Records from a data collection:
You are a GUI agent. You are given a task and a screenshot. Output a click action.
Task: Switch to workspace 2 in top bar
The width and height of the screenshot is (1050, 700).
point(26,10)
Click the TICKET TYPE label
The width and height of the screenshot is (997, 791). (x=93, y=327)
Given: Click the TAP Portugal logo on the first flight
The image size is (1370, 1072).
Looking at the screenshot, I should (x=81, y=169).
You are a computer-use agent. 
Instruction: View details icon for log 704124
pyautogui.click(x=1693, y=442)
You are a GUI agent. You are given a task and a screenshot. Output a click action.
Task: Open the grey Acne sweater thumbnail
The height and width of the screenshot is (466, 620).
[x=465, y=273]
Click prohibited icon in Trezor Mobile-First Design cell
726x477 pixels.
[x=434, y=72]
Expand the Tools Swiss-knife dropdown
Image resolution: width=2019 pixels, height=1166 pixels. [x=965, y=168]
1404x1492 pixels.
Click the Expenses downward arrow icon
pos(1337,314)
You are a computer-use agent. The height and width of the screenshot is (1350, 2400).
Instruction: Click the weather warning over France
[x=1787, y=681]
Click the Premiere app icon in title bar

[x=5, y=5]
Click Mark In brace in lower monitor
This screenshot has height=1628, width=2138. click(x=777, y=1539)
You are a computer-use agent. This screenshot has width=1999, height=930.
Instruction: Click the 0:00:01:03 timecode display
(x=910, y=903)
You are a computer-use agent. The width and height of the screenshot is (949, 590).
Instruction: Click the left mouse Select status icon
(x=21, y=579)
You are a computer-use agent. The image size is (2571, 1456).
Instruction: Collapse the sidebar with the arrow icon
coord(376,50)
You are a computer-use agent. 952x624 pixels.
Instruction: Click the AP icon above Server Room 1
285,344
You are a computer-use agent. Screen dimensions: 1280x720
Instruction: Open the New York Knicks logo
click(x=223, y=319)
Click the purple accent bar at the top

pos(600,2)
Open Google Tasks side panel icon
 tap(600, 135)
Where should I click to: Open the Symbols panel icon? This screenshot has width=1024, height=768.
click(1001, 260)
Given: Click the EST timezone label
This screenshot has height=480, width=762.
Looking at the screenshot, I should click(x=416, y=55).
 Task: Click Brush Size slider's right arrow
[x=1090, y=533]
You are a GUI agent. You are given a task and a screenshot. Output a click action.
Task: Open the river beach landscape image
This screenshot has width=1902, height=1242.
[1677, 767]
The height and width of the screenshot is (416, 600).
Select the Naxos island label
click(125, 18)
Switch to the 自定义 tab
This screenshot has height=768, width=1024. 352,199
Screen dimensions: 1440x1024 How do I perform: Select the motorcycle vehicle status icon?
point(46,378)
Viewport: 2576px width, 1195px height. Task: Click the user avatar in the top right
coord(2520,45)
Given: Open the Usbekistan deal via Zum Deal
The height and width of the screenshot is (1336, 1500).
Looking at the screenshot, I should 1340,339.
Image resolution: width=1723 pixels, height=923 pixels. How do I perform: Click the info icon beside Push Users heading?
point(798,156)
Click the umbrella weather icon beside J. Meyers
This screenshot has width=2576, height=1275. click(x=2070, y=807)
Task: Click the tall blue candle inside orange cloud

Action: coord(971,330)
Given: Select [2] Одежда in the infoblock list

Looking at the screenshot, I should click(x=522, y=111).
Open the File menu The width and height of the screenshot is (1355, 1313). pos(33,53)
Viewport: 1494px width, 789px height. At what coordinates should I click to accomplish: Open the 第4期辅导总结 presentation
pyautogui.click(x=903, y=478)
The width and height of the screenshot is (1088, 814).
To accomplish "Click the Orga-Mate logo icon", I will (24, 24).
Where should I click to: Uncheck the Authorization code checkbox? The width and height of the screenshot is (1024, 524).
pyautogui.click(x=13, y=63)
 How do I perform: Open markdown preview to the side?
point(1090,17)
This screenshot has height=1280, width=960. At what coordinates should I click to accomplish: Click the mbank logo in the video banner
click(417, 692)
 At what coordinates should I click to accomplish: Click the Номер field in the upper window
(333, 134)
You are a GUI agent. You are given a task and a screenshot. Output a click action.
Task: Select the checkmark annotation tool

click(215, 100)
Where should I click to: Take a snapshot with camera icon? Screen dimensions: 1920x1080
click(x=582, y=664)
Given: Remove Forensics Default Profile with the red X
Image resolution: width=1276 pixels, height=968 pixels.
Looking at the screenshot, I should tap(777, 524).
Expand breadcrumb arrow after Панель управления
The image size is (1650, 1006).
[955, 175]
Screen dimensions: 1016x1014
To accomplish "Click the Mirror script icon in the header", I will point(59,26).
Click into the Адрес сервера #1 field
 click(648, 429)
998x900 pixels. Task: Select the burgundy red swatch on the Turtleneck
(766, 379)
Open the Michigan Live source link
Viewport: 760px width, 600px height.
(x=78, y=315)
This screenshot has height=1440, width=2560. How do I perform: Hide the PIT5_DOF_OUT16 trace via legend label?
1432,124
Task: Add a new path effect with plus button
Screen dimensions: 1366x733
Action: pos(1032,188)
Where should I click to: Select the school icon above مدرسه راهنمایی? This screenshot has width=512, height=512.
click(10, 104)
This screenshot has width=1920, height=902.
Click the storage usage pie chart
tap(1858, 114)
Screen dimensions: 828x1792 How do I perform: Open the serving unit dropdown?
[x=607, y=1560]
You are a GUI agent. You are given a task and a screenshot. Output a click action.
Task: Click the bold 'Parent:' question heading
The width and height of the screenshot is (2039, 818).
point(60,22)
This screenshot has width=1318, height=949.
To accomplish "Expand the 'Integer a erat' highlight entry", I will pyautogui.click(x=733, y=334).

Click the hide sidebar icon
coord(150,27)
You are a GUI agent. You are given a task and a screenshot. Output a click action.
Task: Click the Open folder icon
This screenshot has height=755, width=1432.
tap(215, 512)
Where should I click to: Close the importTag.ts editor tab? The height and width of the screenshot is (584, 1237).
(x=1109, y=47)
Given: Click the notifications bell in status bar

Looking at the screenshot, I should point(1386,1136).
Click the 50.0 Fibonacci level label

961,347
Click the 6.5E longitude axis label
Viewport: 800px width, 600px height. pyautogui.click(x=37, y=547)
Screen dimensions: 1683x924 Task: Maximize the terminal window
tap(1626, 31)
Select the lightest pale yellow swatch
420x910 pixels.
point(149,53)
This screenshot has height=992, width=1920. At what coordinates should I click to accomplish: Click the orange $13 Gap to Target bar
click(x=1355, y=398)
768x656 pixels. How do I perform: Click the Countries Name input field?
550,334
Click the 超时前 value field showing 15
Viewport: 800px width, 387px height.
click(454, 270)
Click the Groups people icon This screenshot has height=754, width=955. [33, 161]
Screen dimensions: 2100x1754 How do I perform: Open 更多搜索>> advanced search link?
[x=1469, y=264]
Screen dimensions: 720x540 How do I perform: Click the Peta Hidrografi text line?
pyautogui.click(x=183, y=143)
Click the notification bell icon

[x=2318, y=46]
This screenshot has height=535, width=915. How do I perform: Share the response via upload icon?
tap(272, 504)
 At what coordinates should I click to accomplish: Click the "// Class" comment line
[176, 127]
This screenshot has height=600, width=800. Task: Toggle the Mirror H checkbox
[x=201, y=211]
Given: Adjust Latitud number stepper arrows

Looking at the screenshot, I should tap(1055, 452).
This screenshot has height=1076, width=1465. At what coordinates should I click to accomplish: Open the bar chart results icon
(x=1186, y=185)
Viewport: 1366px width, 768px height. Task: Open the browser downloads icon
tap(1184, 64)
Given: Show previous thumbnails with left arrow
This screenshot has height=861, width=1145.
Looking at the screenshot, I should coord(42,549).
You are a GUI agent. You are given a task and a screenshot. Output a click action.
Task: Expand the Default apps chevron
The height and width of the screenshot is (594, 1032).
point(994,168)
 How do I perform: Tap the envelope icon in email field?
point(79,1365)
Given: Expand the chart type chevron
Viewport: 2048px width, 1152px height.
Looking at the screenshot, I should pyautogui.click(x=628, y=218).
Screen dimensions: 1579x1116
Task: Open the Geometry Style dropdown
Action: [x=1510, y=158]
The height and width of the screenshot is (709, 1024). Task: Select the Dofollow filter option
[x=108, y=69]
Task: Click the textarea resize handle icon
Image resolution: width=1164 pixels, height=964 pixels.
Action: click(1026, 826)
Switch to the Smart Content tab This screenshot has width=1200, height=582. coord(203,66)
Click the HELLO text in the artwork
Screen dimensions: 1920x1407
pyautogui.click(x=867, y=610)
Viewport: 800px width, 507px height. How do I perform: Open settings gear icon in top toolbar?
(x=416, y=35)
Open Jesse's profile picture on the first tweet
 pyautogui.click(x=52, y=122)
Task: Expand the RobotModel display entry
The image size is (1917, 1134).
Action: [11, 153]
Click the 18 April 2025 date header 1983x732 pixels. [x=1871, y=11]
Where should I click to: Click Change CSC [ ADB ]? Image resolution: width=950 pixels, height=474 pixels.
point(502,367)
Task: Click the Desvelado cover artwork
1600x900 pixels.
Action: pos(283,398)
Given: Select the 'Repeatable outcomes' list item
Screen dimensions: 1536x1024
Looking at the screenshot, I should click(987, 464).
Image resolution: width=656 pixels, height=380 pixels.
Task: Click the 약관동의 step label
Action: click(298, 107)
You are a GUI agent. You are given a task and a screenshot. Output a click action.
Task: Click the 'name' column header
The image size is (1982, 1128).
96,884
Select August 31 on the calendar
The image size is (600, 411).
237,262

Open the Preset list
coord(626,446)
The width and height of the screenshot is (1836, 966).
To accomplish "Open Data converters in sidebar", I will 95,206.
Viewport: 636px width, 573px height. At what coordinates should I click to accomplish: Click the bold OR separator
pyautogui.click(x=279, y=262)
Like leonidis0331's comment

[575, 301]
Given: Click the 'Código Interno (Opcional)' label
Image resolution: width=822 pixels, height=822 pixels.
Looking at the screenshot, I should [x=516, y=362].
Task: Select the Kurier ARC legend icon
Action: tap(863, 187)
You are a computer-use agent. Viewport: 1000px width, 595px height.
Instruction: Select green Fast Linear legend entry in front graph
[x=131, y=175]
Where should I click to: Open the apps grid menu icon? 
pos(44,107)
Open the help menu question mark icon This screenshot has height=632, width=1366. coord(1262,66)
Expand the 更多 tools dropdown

SET TASK:
Turn the stretch of the listing from the line containing "Switch to the 自定义 tab" through the line containing "point(1090,17)" into a Markdown table with the columns Row and Line. Number each line in Row, put its text in Line, and leave out blank lines.

RESULT:
| Row | Line |
|---|---|
| 1 | Switch to the 自定义 tab |
| 2 | This screenshot has height=768, width=1024. 352,199 |
| 3 | Screen dimensions: 1440x1024 How do I perform: Select the motorcycle vehicle status icon? |
| 4 | point(46,378) |
| 5 | Viewport: 2576px width, 1195px height. Task: Click the user avatar in the top right |
| 6 | coord(2520,45) |
| 7 | Given: Open the Usbekistan deal via Zum Deal |
| 8 | The height and width of the screenshot is (1336, 1500). |
| 9 | Looking at the screenshot, I should 1340,339. |
| 10 | Image resolution: width=1723 pixels, height=923 pixels. How do I perform: Click the info icon beside Push Users heading? |
| 11 | point(798,156) |
| 12 | Click the umbrella weather icon beside J. Meyers |
| 13 | This screenshot has width=2576, height=1275. click(x=2070, y=807) |
| 14 | Task: Click the tall blue candle inside orange cloud |
| 15 | Action: coord(971,330) |
| 16 | Given: Select [2] Одежда in the infoblock list |
| 17 | Looking at the screenshot, I should click(x=522, y=111). |
| 18 | Open the File menu The width and height of the screenshot is (1355, 1313). pos(33,53) |
| 19 | Viewport: 1494px width, 789px height. At what coordinates should I click to accomplish: Open the 第4期辅导总结 presentation |
| 20 | pyautogui.click(x=903, y=478) |
| 21 | The width and height of the screenshot is (1088, 814). |
| 22 | To accomplish "Click the Orga-Mate logo icon", I will (24, 24). |
| 23 | Where should I click to: Uncheck the Authorization code checkbox? The width and height of the screenshot is (1024, 524). |
| 24 | pyautogui.click(x=13, y=63) |
| 25 |  How do I perform: Open markdown preview to the side? |
| 26 | point(1090,17) |